(Data records)

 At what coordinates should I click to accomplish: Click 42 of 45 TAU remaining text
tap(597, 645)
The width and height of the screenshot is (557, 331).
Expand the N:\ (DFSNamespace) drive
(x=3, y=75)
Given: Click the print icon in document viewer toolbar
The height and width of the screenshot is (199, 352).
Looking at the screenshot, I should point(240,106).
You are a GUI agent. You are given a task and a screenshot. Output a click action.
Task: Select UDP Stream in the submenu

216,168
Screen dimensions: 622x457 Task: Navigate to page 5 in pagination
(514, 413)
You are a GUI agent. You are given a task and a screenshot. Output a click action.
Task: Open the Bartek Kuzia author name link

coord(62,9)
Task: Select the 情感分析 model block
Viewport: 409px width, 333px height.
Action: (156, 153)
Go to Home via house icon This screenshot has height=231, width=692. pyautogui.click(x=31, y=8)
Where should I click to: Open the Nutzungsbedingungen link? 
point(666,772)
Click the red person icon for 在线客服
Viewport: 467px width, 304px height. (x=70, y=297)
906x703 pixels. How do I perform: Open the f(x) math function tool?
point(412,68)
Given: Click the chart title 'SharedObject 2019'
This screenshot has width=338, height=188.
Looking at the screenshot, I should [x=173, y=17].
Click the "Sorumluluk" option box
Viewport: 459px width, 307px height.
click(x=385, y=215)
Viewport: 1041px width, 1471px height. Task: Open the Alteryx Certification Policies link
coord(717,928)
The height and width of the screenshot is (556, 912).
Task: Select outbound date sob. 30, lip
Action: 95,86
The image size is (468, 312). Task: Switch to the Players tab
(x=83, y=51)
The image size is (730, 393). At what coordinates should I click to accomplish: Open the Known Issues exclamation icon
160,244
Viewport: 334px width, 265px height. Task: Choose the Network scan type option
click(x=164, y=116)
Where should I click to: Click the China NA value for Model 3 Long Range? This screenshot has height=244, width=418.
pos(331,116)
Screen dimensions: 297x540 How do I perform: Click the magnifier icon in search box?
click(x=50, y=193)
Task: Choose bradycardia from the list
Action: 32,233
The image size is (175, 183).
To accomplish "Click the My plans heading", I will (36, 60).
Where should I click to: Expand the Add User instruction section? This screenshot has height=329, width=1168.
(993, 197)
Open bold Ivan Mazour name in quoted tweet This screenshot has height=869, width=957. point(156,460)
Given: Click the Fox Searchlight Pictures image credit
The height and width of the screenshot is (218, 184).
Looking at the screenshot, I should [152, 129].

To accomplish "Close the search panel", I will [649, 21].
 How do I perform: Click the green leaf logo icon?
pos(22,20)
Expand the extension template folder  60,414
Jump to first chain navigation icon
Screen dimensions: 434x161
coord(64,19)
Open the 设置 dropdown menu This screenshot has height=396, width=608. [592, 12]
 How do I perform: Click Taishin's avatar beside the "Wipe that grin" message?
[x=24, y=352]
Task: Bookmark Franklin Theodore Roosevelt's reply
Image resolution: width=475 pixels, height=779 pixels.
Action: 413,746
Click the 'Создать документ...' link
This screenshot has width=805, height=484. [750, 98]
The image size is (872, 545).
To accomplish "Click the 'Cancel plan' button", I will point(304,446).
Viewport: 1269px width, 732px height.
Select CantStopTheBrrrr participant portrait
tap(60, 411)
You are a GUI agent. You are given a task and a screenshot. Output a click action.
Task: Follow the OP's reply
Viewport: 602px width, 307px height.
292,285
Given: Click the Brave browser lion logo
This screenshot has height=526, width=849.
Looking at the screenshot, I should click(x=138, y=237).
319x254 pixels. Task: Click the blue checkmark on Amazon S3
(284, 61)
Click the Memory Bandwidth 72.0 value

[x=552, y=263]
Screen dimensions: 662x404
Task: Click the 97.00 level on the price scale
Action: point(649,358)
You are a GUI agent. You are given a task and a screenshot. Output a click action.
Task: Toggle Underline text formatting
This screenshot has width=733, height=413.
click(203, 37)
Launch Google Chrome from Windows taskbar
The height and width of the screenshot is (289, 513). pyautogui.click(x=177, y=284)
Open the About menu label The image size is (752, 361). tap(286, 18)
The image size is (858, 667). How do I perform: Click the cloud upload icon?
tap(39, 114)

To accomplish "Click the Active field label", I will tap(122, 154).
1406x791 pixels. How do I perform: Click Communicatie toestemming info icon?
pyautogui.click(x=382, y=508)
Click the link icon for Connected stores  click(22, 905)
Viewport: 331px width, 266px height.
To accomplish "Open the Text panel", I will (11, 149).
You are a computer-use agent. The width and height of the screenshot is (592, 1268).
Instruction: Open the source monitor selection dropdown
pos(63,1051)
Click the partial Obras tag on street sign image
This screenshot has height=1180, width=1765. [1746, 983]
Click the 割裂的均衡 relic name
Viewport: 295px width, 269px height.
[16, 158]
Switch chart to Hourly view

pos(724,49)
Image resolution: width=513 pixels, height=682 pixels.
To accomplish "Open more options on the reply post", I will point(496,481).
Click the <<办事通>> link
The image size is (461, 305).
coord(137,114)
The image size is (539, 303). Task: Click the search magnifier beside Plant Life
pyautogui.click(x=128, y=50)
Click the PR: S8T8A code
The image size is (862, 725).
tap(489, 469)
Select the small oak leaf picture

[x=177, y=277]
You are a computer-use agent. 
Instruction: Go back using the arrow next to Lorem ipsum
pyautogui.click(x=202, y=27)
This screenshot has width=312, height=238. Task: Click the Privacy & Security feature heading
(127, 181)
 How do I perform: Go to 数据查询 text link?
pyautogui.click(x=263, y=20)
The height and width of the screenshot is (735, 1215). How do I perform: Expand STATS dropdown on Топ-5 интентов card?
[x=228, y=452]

◆ **Brief**
Scan the records above for the lines holding "319x254 pixels. Task: Click" and "Image resolution: width=513". Transcribe those two and every line between them word for word, and no others.

◆ **Solved problem**
319x254 pixels. Task: Click the blue checkmark on Amazon S3
(284, 61)
Click the Memory Bandwidth 72.0 value

[x=552, y=263]
Screen dimensions: 662x404
Task: Click the 97.00 level on the price scale
Action: point(649,358)
You are a GUI agent. You are given a task and a screenshot. Output a click action.
Task: Toggle Underline text formatting
This screenshot has width=733, height=413.
click(203, 37)
Launch Google Chrome from Windows taskbar
The height and width of the screenshot is (289, 513). pyautogui.click(x=177, y=284)
Open the About menu label The image size is (752, 361). tap(286, 18)
The image size is (858, 667). How do I perform: Click the cloud upload icon?
tap(39, 114)

To accomplish "Click the Active field label", I will tap(122, 154).
1406x791 pixels. How do I perform: Click Communicatie toestemming info icon?
pyautogui.click(x=382, y=508)
Click the link icon for Connected stores  click(22, 905)
Viewport: 331px width, 266px height.
To accomplish "Open the Text panel", I will (11, 149).
You are a computer-use agent. The width and height of the screenshot is (592, 1268).
Instruction: Open the source monitor selection dropdown
pos(63,1051)
Click the partial Obras tag on street sign image
This screenshot has height=1180, width=1765. [1746, 983]
Click the 割裂的均衡 relic name
Viewport: 295px width, 269px height.
[16, 158]
Switch chart to Hourly view

pos(724,49)
Image resolution: width=513 pixels, height=682 pixels.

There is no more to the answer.